Century Mall
- Location: Merrillville, Indiana, United States
- Coordinates: 41°28′12″N 87°20′05″W﻿ / ﻿41.469993°N 87.334796°W
- Address: 8275 Broadway
- Opened: 1975
- Closed: 2006 (demolished 2007)
- Developer: Bass Financial
- Owner: Tri-Land Properties
- Anchor tenants: 2 (1975-1981, 1994-2006) 3 (1981-1994)
- Floor area: 415,138 square feet (38,567.6 m^{2})
- Floors: 1

= Century Mall =

Century Mall was an indoor shopping mall located on the southeast corner of Broadway (Indiana 53) and US 30 in Merrillville, Indiana, United States. The mall opened in 1975 with anchor stores Goldblatt's and Montgomery Ward. Competitive and economic factors sent the mall into steady decline and national retail chains left throughout the 1990s until the mall was ultimately sold for redevelopment in 2006 then closed and largely demolished in 2007. The mall's interior stores also suffered following Montgomery Ward's remodeling. Montgomery Ward removed their mall entrance and told customers that no stores remained, when in reality close to a dozen stores were still open. A strip mall development named Century Plaza now occupies the land and some of the former anchor store buildings.

== History ==
The mall broke ground in September 1977. Developed by Bass Financial of Los Angeles, California, it was set to feature two Chicago-based department stores as the anchor stores: Montgomery Ward and Goldblatt's.

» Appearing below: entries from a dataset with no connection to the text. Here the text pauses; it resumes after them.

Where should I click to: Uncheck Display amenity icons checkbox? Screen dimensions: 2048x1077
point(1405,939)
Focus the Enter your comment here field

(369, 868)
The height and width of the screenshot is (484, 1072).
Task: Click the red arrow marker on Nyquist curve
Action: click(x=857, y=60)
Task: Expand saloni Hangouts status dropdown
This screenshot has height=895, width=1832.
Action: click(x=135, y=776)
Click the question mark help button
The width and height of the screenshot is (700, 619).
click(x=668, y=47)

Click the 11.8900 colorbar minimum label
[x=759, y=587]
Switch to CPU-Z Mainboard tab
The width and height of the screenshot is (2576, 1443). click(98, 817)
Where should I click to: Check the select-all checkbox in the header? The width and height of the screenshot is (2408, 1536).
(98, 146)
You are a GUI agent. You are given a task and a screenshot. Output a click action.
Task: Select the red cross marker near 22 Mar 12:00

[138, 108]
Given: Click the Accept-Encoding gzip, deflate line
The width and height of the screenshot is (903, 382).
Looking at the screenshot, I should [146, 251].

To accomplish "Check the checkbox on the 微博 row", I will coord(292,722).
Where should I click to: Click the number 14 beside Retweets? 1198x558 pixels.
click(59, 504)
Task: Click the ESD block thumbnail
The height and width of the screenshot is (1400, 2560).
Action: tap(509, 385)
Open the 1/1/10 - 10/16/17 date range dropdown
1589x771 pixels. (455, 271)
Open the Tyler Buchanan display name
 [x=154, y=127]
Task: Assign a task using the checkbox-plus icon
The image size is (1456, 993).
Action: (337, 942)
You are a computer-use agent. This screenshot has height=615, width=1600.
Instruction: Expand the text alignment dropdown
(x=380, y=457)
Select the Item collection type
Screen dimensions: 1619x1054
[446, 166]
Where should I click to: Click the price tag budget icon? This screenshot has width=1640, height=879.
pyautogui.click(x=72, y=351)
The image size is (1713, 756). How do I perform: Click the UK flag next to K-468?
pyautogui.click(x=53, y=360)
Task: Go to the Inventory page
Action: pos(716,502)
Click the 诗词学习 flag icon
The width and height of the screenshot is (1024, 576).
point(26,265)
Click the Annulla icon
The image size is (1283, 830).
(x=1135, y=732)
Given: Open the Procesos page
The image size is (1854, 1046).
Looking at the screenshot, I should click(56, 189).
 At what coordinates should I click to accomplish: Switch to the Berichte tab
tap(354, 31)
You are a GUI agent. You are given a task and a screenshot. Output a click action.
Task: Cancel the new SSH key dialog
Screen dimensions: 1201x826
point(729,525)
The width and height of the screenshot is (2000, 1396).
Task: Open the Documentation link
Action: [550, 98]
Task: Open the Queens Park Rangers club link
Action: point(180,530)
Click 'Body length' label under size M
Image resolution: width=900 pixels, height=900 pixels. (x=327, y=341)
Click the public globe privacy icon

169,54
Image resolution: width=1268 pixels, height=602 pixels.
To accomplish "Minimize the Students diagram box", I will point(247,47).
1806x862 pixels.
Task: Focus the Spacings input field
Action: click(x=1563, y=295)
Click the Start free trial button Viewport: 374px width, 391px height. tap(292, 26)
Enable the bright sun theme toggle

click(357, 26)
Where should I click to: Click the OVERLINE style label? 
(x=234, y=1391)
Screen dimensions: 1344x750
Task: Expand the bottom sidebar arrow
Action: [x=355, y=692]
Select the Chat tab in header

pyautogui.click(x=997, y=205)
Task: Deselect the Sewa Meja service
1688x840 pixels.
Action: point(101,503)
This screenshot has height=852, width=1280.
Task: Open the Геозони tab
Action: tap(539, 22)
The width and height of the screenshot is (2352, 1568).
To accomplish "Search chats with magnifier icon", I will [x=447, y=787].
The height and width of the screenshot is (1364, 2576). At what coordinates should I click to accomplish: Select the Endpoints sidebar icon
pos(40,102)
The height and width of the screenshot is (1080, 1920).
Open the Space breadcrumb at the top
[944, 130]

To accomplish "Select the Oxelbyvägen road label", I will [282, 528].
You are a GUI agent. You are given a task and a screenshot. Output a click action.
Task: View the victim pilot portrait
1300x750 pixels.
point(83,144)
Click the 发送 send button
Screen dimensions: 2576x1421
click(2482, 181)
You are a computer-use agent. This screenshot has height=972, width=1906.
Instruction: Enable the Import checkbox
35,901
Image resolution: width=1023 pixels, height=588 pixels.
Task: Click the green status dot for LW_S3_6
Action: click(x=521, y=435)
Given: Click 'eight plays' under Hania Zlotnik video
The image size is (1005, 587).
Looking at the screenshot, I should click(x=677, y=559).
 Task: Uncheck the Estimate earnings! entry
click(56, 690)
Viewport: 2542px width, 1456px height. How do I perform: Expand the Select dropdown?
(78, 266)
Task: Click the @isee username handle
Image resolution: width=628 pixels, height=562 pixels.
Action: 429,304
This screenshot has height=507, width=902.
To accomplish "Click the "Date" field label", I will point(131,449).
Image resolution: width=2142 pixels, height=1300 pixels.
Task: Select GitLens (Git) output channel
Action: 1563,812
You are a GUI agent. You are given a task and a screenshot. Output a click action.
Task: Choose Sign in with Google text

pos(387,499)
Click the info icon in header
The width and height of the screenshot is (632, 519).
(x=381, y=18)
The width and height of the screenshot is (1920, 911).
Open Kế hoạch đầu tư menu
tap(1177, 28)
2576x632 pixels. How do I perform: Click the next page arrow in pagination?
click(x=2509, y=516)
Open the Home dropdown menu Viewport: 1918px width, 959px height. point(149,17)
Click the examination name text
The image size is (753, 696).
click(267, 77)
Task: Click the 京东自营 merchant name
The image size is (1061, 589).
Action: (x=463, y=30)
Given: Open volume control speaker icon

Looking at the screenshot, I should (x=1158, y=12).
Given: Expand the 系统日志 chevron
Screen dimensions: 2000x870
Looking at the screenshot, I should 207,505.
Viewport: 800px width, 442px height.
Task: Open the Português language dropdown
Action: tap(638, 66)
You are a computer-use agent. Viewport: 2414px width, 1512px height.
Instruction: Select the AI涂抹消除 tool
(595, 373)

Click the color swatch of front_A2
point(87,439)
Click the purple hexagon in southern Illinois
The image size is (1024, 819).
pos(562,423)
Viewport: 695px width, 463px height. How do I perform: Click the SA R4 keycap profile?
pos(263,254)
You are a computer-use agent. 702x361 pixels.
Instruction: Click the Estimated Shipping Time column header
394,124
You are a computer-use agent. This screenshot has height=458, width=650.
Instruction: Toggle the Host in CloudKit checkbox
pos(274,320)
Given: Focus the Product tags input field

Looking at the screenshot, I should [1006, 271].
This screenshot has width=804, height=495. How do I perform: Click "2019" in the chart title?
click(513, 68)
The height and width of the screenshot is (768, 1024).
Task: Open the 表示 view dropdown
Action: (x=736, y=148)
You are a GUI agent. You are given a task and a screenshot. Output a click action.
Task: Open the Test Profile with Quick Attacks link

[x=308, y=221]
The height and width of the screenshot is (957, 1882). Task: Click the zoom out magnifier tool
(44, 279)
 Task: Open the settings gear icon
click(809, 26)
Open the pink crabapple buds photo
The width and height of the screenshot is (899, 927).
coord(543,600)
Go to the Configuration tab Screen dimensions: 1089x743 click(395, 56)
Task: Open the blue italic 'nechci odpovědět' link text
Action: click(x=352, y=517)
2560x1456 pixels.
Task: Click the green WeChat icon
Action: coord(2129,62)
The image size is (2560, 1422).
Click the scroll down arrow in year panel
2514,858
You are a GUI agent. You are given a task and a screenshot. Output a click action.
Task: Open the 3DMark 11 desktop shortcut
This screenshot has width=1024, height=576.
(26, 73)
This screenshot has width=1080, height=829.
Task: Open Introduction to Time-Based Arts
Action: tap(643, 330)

Between its 1975 opening and 1982, it was only 70 percent leased. Simon Property Group bought the mall in August 1982, a day before Goldblatt's filed for Chapter 11 bankruptcy and closed its store there. Simon then split the Goldblatt building among Burlington Coat Factory and Service Merchandise. The company also converted the mall to an off-price and discount-oriented concept, similar to what it had done at Eastgate Mall in Indianapolis, Indiana and Arborland Center in Ann Arbor, Michigan.

A small food court was located near the south side of the mall, located near the long corridor leading to Service Merchandise and Burlington Coat Factory. The food court contained many small local restaurants, but also included a Schoop's Hamburgers and a Subway. The mall at one time housed R-Way, a drug store located on the north side, just outside Montgomery Ward. Outlot buildings include (or included at one time) White Castle, Shakey's Pizza, Checkers Drive-in and a Shell gas station.

In 1990, in cooperation with the Northwest Indiana Walkers, Century Mall opened the interior of the mall to accommodate mall walkers.

Despite the initial success of the off-price format, the mall continued its economic decline. Service Merchandise relocated in 1995 to a new store roughly half a mile away at the Crossings at Hobart shopping center. Burlington Coat Factory then expanded into the former Service Merchandise space. The Montgomery Ward anchor store closed in June 2001 when the entire chain filed for bankruptcy. Century Mall and the surrounding land were purchased by Tri-Land Properties in June 2006 with the intent to convert the space to a power center.

==Century Plaza==
Under mall's new ownership, all of the then-current tenants relocated with the exception of Burlington Coat Factory. The central enclosed portion of the mall was demolished leaving only the Burlington Coat Factory and former Montgomery Wards stores standing. In June 2007, the shopping center was renamed Century Plaza to reflect the new configuration of the retail space. Developed as a strip mall with a series of big box retailers, Century Plaza now includes a small variety of national chain shops and eateries, with Old Time Pottery in the former Montgomery Ward. In January 2012, a 20400 sqft Staples office supply store opened. In November 2017, Burlington Coat Factory moved to the nearby Crossings at Hobart and the anchor remains vacant.